Consignes de travail:
1) Traduisez en anglais cette phrase du passage sur le documentaire consacré aux migrants : « La réalisatrice a souhaité leur donner la parole à travers ce documentaire avec des témoignages à visage découvert, en caméra portée et donc en perpétuel mouvement, à l’image des migrants. »
2) Reprenez le passage sur le documentaire de Nathalie Loubeyre consacré aux migrants et poursuivez-le en français après sa dernière phrase.

Passage choisi:
+ + + +
Nathalie Loubeyre a travaillé durant deux ans sur ce documentaire dans le but de lutter contre l’imaginaire de l’invasion étrangère, l’invisibilité à laquelle les migrants sont condamnés pour « qu’ils soient vus, entendus autrement que comme un flux » c’est-à-dire comme des êtres humains qui fuient l’horreur, souffrent, désirent, et décident de vivre. En effet, généralement la représentation des migrants dans les médias est distante, très peu individualisée, étant « la plupart du temps floutés, entraînant ainsi une déshumanisation ». La réalisatrice a souhaité leur donner la parole à travers ce documentaire avec des témoignages à visage découvert, en caméra portée et donc en perpétuel mouvement, à l’image des migrants.

Nous apprenons lors du débat que la plupart des  interviewés sont des avocats, ingénieurs, ou encore des diplômés en relations internationales et que « 80% des migrants ont un niveau d’étude supérieur à la moyenne des Français ». Cette explication fait suite à une réaction d’un spectateur sur une discussion filmée entre plusieurs migrants « elle peut filmer, les gens se diront : “un ingénieur qui vit dans la forêt en Grèce !” » ou encore « le monde n’est que profit, 1000 morts pour l’intérêt d’un seul et ce sont nous les abrutis mon frère ! »

Film choc, la réalisatrice nous propose des images exclusive. Nous pouvons ainsi comprendre comment les autorités parviennent à repérer les migrants qui tentent de traverser la frontière séparant la Turquie de la Croatie grâce à des images thermiques. « Ils ne font que fuir la guerre, mais on fait notre travail » exprime l’une des personnes en charge de la surveillance de la frontière. Des femmes, des enfants en bas âge se déplaçant de nuit, dans la neige, risquant leur vie ; des fantômes se déplaçant tant bien que mal dans l’obscurité. « C’est difficile. Pour 500 euros, tu vas passer ou tu vas mourir. Je n’ai pas peur mourir. On ne peut pas avoir peur de mourir quand on est déjà mort » raconte un migrant arrêté par la police alors qu’il vient de franchir la frontière.

Arrestation d’un migrant tentant de passer la frontière caché sous un camion
Caméra thermique assurant la veille constante des frontières

Durant le débat, Nathalie Loubeyre nous apprend qu’il est en effet extrêmement difficile voir impossible – d’obtenir des autorisations pour diffuser de telles images – mais le tournage ayant eu lieu au moment de l’entrée de la Croatie dans l’Union européenne en 2013, Frontex, la société est charge de la surveillance des frontières, n’avaient pas encore la main mise et les autorités locales ont facilement accepté de fournir ces images à la réalisatrice.
+ + + +
Données de coordonnées des éléments:
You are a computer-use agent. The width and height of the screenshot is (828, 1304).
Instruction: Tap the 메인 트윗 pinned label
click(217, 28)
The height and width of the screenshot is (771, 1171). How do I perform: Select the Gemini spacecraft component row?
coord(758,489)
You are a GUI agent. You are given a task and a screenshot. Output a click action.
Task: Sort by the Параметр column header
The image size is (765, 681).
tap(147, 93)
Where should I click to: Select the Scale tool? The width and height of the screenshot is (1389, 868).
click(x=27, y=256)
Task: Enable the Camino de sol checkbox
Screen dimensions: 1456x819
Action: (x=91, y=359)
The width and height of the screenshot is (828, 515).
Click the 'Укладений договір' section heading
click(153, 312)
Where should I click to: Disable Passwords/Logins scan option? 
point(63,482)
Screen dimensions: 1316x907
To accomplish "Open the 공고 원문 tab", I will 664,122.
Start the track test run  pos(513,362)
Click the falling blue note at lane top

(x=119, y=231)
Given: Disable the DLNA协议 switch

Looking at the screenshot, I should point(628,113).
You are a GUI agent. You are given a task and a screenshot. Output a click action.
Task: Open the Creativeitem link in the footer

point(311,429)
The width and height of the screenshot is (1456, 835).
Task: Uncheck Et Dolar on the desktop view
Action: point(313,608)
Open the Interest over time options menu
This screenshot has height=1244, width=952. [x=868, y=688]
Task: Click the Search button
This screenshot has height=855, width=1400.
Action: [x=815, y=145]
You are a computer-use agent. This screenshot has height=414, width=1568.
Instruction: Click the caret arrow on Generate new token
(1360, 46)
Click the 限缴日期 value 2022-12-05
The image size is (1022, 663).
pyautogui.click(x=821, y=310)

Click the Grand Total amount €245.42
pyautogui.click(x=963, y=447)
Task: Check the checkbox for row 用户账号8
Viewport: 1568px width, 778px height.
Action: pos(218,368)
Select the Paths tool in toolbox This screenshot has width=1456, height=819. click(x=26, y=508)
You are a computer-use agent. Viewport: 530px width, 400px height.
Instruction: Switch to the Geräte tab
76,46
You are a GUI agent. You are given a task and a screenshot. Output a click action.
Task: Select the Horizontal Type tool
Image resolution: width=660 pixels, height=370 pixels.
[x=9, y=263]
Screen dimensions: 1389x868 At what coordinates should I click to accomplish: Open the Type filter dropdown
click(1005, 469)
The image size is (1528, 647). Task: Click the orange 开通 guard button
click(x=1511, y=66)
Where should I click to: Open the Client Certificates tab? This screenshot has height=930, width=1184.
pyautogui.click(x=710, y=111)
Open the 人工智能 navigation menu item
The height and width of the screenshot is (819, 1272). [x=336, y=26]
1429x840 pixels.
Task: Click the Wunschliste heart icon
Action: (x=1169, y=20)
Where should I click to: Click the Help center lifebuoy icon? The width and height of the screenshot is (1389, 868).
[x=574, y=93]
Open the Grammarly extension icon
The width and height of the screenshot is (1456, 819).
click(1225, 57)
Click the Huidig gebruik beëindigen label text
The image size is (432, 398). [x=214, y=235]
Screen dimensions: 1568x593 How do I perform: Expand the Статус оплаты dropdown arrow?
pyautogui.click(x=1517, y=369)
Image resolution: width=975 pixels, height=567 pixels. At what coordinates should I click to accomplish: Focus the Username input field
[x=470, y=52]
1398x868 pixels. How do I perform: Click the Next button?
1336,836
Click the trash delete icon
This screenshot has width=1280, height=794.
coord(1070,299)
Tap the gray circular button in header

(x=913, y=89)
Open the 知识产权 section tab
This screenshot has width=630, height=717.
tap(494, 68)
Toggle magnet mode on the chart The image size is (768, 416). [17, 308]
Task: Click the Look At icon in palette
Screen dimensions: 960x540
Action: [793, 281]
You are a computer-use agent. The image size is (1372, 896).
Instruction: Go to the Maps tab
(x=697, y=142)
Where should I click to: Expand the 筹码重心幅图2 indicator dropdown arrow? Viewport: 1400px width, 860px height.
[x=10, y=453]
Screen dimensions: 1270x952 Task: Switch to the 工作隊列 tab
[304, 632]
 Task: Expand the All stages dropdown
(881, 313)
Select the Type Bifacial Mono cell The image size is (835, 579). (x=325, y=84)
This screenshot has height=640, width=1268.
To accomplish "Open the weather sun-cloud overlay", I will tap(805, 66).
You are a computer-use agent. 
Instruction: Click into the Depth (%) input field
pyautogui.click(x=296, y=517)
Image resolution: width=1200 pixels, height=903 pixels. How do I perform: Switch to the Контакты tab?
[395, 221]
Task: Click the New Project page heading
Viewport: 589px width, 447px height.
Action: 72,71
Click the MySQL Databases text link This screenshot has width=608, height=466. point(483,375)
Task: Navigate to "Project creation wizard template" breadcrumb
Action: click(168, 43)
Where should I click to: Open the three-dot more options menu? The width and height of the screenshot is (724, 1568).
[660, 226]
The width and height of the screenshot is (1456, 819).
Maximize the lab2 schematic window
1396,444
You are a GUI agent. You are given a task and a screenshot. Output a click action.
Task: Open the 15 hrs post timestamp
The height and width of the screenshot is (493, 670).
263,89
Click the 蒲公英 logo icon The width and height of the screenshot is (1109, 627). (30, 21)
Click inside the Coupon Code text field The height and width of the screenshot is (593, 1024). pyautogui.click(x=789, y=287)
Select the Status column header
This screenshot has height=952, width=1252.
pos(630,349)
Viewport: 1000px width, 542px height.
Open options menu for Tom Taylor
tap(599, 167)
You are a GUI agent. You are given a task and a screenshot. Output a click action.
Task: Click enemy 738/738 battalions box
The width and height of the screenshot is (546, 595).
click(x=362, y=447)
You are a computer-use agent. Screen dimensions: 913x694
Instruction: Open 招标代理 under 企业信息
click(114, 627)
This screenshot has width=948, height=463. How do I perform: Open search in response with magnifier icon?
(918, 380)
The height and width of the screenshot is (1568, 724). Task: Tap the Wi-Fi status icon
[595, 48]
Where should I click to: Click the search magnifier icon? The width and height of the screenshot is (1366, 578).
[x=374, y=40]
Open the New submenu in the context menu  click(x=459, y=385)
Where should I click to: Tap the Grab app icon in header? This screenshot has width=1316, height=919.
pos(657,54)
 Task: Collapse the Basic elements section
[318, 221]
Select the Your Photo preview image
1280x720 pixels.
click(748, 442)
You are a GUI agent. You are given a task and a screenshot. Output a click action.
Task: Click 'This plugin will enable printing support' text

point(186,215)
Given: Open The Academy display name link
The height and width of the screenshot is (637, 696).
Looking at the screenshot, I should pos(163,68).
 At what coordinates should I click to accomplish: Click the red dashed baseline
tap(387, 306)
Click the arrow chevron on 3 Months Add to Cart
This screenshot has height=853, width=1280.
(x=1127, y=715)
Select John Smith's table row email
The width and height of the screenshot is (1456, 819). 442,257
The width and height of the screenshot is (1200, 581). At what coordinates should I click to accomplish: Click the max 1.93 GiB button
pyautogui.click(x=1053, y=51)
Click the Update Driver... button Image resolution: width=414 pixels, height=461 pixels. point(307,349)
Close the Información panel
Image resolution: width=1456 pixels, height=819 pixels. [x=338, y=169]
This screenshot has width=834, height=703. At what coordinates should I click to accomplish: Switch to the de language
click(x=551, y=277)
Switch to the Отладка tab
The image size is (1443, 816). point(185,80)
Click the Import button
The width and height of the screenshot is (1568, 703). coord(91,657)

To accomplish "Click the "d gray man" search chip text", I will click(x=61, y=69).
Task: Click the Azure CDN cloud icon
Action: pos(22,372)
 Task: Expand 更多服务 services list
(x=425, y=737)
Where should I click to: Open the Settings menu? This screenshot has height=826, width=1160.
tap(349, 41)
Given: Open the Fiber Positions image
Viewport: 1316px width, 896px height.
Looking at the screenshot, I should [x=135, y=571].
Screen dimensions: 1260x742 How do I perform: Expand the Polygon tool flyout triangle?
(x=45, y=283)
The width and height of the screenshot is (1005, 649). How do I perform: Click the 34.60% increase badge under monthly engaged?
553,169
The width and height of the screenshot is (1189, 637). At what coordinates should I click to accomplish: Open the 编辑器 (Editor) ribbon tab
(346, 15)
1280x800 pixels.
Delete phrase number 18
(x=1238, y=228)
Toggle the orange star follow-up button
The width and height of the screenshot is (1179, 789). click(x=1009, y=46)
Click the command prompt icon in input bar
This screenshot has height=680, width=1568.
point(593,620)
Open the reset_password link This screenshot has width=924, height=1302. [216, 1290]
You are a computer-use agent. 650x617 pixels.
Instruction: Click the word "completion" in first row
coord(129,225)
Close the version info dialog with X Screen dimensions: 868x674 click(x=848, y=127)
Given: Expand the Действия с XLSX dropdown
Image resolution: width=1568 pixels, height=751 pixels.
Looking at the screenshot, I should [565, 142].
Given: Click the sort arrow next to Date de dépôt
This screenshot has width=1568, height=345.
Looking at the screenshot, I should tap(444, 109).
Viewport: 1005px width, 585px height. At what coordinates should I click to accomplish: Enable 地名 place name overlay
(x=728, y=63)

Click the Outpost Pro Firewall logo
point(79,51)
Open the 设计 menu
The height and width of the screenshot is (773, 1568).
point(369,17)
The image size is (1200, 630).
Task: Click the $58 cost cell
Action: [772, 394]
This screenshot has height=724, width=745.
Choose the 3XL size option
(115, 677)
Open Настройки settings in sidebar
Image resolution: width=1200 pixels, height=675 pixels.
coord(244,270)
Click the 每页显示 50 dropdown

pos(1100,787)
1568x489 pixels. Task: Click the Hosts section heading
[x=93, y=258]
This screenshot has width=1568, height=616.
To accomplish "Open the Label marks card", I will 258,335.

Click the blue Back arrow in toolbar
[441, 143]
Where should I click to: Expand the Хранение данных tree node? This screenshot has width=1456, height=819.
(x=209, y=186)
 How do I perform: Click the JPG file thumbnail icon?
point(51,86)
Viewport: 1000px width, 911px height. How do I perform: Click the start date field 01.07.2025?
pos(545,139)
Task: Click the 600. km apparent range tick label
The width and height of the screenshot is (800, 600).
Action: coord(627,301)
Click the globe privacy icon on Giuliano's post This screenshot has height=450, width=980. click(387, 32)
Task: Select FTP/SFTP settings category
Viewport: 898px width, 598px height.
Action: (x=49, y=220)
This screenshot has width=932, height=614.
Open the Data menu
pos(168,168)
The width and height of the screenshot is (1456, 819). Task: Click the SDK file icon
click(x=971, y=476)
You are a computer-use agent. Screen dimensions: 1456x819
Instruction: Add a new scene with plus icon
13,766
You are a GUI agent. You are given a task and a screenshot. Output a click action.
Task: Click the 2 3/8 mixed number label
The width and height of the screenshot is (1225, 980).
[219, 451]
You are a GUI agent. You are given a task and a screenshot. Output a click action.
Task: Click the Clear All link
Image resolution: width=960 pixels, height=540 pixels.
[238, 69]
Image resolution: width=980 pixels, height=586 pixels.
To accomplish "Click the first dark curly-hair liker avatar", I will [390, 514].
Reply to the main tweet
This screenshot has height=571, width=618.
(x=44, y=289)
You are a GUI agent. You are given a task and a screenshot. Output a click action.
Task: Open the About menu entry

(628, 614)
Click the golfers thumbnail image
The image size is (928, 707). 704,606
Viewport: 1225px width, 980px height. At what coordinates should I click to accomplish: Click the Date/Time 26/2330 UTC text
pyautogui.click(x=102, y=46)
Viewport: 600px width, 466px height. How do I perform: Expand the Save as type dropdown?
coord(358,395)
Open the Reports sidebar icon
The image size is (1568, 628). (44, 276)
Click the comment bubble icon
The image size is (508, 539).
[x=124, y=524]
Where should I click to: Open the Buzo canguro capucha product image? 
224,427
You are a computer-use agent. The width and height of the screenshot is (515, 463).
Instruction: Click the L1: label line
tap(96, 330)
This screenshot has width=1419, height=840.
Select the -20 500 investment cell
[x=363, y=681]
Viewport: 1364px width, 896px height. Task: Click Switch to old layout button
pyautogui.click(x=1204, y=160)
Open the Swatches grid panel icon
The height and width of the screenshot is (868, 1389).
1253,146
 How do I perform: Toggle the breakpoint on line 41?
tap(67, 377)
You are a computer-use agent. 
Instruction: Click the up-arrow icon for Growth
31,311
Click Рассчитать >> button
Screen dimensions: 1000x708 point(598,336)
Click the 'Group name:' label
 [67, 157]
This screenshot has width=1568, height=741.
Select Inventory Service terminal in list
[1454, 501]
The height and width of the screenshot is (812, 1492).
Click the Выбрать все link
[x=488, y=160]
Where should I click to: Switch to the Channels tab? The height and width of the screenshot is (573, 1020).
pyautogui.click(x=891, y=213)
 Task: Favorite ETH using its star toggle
+ + + +
Réponses aux consignes:
1) The director wanted to give them a voice through this documentary, with testimonies given with faces uncovered, filmed with a handheld camera and therefore in perpetual motion, like the migrants themselves.

2)
Des fenêtres d’un centre de détention en Grèce, on aperçoit les migrants, enfermés dans des conditions terrifiantes. Entassés à 14 dans 12m2. Agrippés aux barreaux de leur cellule, ils crient à la caméra : . « Guantanamo ! » « On est devenus des cadavres ! » Leurs cris de désespoir résonnent dans un vide inhumain. « Est-ce que les gens savent ce qui se passe ici ? » « Quand tu as un rêve, chaque jour tu essayes de le réaliser. Je me demande si on préfère que les gens meurent ou qu’ils réalisent leurs rêves » se/nous demande Booba, un jeune Sénégalais « porté par un espoir fantastique » comme le souligne Gilbert Potier.

De nombreuses questions ont d’ailleurs été posées au directeur général de Médecins du Monde lors du débat sur l’origine de l’implication de l’ONG et son positionnement face à la crise migratoire. L’action de MdM dans ce domaine à commencé avec les Maliens expulsés de France, autour d’une réflexion sur la manière dont la violence impactait leur santé. Il souligne également que les migrants ont surtout besoin d’échange et de soutien, alors que nous les voyons une fois et c’est fini – du fait de leur mobilité. Gilbert Potier a également répondu à de nombreux questionnements des spectateurs sur les missions actuelles de l’ONG à l’international mais aussi en France, et notamment à Calais.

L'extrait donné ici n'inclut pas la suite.